CHALLENGES:
#1 Copy the part of the article on Amazon's taxes that opens with the words containing "How Much Does" and closes with "some shadowy loophole.", word for word.
#2 Continue the article on Amazon's taxes from the point where it stops.

EXTRACTED TEXT:
▼
Taxes

How Much Does Amazon Pay in Taxes? What the Filings Show

Amazon's tax filings tell a more nuanced story than headlines suggest — here's what deductions, depreciation, and global rules actually explain about what the company pays.

Amazon reported a $19.1 billion income tax provision on $97.3 billion in pre-tax income for fiscal year 2025, producing an effective tax rate of roughly 19.6%. Yet the company paid only $8.3 billion in actual cash taxes that same year. That gap between what Amazon records as tax expense on its financial statements and what it wires to taxing authorities is where the real story lives, and it is driven almost entirely by legal provisions Congress built into the tax code to encourage investment, not by some shadowy loophole.
▲
RECORDED DATA:
▼
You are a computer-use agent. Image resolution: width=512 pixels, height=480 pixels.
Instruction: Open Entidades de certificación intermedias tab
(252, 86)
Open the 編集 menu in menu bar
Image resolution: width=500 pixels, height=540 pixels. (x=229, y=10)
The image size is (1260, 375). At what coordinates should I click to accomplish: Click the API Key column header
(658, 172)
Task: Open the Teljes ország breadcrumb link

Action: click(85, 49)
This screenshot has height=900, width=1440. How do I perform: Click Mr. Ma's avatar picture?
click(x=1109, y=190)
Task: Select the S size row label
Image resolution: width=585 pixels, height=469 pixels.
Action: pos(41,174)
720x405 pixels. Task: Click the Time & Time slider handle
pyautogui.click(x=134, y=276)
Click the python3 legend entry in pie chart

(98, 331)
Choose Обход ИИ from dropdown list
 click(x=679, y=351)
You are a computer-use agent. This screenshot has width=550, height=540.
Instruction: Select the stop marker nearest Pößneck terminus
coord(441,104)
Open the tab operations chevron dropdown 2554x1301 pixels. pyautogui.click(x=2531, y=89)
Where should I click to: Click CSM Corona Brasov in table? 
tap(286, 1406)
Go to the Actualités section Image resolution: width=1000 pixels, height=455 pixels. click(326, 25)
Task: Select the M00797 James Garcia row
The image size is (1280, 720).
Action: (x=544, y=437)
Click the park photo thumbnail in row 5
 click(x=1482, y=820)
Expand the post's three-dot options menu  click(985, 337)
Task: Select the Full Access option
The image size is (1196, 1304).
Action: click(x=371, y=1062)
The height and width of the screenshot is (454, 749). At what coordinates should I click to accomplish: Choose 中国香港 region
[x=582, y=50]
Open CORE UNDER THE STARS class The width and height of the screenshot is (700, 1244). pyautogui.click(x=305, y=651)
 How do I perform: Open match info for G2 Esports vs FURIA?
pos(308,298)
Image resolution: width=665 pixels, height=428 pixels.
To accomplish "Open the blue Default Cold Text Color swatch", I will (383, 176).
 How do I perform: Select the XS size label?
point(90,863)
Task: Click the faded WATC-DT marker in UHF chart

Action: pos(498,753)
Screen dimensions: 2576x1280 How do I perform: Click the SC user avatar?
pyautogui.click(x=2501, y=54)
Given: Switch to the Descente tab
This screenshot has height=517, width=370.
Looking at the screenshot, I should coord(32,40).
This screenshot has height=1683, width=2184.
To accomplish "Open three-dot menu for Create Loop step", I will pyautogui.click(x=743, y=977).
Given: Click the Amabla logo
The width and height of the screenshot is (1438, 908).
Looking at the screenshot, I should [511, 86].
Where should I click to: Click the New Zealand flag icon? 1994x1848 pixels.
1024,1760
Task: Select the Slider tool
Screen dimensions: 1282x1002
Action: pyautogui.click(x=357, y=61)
▲
EXPECTED RESULTS:
#1
How Much Does Amazon Pay in Taxes? What the Filings Show

Amazon's tax filings tell a more nuanced story than headlines suggest — here's what deductions, depreciation, and global rules actually explain about what the company pays.

Amazon reported a $19.1 billion income tax provision on $97.3 billion in pre-tax income for fiscal year 2025, producing an effective tax rate of roughly 19.6%. Yet the company paid only $8.3 billion in actual cash taxes that same year. That gap between what Amazon records as tax expense on its financial statements and what it wires to taxing authorities is where the real story lives, and it is driven almost entirely by legal provisions Congress built into the tax code to encourage investment, not by some shadowy loophole.

#2
What Amazon’s Tax Filings Actually Show

The federal statutory corporate tax rate is a flat 21%, set permanently by the 2017 Tax Cuts and Jobs Act.1LII / Legal Information Institute. Tax Cuts and Jobs Act of 2017 (TCJA) Amazon’s actual effective tax rate in recent years has bounced around well below that threshold. In 2024, the company reported a tax provision of just $9.3 billion on $68.6 billion of pre-tax income, putting its effective rate around 13.6%. In 2025, the provision jumped to $19.1 billion on $97.3 billion in pre-tax income, bringing the rate closer to 19.6%.2SEC.gov. Amazon.com Announces Fourth Quarter Results

Cash taxes tell a different story still. Amazon paid $12.3 billion in combined U.S. and foreign cash taxes in 2024, then just $8.3 billion in 2025, even as profits surged.2SEC.gov. Amazon.com Announces Fourth Quarter Results So which number is the “real” tax bill? All of them, depending on what you’re measuring. The provision captures taxes owed now and in the future. Cash taxes reflect what the IRS and foreign governments actually received that year. Understanding why those numbers diverge requires looking at how financial accounting and tax accounting differ.

Why Book Income and Taxable Income Are Not the Same Thing

The confusion driving most headlines about corporate taxation comes down to this: the income Amazon reports to shareholders is calculated under one set of rules, and the income it reports to the IRS is calculated under a completely different set. Financial statements follow Generally Accepted Accounting Principles (GAAP), designed to show investors a company’s long-term economic reality. Tax returns follow the Internal Revenue Code, designed to collect revenue this year. Those two goals produce different numbers, and neither is lying.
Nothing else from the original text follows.